### Article
- - - - -
[Patch v2 00/42] btrfs: add data write support for subpage

* [Patch v2 00/42] btrfs: add data write support for subpage
@ 2021-04-27 23:03 Qu Wenruo
  2021-04-27 23:03 ` [Patch v2 01/42] btrfs: scrub: fix subpage scrub repair error caused by hardcoded PAGE_SIZE Qu Wenruo
                   ` (42 more replies)
  0 siblings, 43 replies; 117+ messages in thread
From: Qu Wenruo @ 2021-04-27 23:03 UTC (permalink / raw)
  To: linux-btrfs

This huge patchset can be fetched from github:
https://github.com/adam900710/linux/tree/subpage

=== Current stage ===
The tests on x86 pass without new failure, and generic test group on
arm64 with 64K page size passes except known failure and defrag group.

For anyone who is interested in testing, please apply this patch for
btrfs-progs before testing.
https://patchwork.kernel.org/project/linux-btrfs/patch/20210420073036.243715-1-wqu@suse.com/
Or there will be too many false alerts.

=== Limitation ===
There are several limitations introduced just for subpage:
- No compressed write support
  Read is no problem, but compression write path has more things left to
  be modified.
  Thus for current patchset, no matter what inode attribute or mount
  option is, no new compressed extent can be created for subpage case.

- No inline extent will be created
  This is mostly due to the fact that filemap_fdatawrite_range() will
  trigger more write than the range specified.
  In fallocate calls, this behavior can make us to writeback which can
  be inlined, before we enlarge the isize, causing inline extent being
  created along with regular extents.

- No sector size base repair for read-time data repair
  Btrfs supports repair for corrupted data at read time.
  But for current subpage repair, the unit is bvec, which can var from
  4K to 64K.
  If one data extent is only 4K sized, then we can do the repair in 4K size.
  But if the extent size grows, then the repair size grows until it
  reaches 64K.
  This behavior can be later enhanced by introducing a bitmap for
  corrupted blocks.

- No support for RAID56
  There are still too many hardcoded PAGE_SIZE in raid56 code.
  Considering it's already considered unsafe due to its write-hole
  problem, disabling RAID56 for subpage looks sane to me.

- No sector-sized defrag support
  Currently defrag is still done in PAGE_SIZE, meaning if there is a
  hole in a 64K page, we still write a full 64K back to disk.
  This causes more disk space usage.

=== Patchset structure ===

Patch 01~02:	hardcoded PAGE_SIZE related fixes
Patch 03~05:	submit_extent_page() refactor which will reduce overhead
		for write path.
- - - - -
### Information given

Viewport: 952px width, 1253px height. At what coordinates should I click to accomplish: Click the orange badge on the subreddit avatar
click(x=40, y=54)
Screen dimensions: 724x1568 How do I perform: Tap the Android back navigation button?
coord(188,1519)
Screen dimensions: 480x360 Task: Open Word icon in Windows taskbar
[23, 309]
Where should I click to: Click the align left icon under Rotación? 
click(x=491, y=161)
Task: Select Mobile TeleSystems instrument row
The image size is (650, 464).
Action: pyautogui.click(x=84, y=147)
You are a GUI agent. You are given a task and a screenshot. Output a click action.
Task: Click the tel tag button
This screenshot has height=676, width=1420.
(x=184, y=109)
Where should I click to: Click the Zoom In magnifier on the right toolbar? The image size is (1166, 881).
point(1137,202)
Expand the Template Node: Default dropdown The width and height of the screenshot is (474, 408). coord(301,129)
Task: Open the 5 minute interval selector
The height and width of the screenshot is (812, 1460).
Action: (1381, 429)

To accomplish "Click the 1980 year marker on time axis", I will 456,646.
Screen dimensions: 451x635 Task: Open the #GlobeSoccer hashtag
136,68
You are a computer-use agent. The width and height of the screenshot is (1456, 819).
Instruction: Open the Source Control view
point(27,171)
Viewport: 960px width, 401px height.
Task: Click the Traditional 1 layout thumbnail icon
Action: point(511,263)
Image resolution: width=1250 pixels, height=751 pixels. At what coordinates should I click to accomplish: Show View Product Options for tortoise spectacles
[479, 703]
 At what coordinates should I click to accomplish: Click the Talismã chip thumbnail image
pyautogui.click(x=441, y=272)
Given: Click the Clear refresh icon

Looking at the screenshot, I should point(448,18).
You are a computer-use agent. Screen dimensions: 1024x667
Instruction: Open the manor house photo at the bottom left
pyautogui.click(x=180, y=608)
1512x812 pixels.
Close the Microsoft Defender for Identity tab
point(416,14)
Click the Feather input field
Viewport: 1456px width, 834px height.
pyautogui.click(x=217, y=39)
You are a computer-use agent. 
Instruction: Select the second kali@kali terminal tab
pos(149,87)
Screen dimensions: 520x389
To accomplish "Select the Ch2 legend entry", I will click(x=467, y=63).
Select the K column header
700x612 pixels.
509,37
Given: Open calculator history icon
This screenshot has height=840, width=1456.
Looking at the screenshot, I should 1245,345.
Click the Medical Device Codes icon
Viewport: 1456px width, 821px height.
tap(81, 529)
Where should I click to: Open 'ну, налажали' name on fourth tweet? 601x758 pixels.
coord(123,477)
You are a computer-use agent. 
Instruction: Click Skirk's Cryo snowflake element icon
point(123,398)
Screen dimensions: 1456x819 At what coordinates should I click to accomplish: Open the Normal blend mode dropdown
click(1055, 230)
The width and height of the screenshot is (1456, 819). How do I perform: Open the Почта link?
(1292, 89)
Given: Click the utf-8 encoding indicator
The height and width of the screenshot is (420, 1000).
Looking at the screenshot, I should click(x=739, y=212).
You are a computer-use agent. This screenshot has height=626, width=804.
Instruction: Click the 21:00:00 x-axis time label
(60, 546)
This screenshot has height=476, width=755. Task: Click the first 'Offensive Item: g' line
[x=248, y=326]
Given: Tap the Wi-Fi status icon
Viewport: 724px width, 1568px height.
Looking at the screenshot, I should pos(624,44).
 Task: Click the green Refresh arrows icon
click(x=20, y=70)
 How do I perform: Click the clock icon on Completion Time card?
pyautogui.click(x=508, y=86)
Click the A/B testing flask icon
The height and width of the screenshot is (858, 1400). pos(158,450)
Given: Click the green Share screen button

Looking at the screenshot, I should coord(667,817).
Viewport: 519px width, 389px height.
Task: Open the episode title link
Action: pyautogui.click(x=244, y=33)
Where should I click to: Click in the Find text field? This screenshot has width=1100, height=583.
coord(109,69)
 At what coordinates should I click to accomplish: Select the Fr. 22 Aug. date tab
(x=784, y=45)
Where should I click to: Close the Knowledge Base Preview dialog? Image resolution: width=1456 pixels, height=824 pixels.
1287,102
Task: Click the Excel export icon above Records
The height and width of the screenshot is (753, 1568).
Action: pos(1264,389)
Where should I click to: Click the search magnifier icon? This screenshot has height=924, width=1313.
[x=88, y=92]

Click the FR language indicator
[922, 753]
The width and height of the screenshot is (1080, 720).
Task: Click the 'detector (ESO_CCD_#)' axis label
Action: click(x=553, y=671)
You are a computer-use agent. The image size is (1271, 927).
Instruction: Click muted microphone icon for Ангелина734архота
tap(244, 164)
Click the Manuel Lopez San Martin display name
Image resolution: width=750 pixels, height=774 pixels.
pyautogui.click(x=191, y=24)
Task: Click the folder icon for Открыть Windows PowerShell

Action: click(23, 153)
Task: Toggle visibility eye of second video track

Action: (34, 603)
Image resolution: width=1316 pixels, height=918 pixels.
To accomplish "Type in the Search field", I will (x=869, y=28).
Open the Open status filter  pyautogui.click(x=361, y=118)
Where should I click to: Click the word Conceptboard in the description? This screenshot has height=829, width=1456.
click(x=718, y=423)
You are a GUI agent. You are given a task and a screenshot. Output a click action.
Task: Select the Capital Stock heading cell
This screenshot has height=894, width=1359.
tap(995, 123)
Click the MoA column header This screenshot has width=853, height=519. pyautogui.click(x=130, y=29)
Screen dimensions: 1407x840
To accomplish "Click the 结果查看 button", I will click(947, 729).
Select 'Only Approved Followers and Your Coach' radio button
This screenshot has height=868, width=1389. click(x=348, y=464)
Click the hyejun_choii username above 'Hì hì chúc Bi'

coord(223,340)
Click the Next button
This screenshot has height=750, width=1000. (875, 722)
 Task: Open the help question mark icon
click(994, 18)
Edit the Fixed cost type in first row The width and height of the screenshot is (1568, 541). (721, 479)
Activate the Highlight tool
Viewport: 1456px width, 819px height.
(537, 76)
- - - - -
Can you repeat, word for word, the passage of the btrfs subpage patch cover letter from "- No support" to "sane to me."?

- No support for RAID56
  There are still too many hardcoded PAGE_SIZE in raid56 code.
  Considering it's already considered unsafe due to its write-hole
  problem, disabling RAID56 for subpage looks sane to me.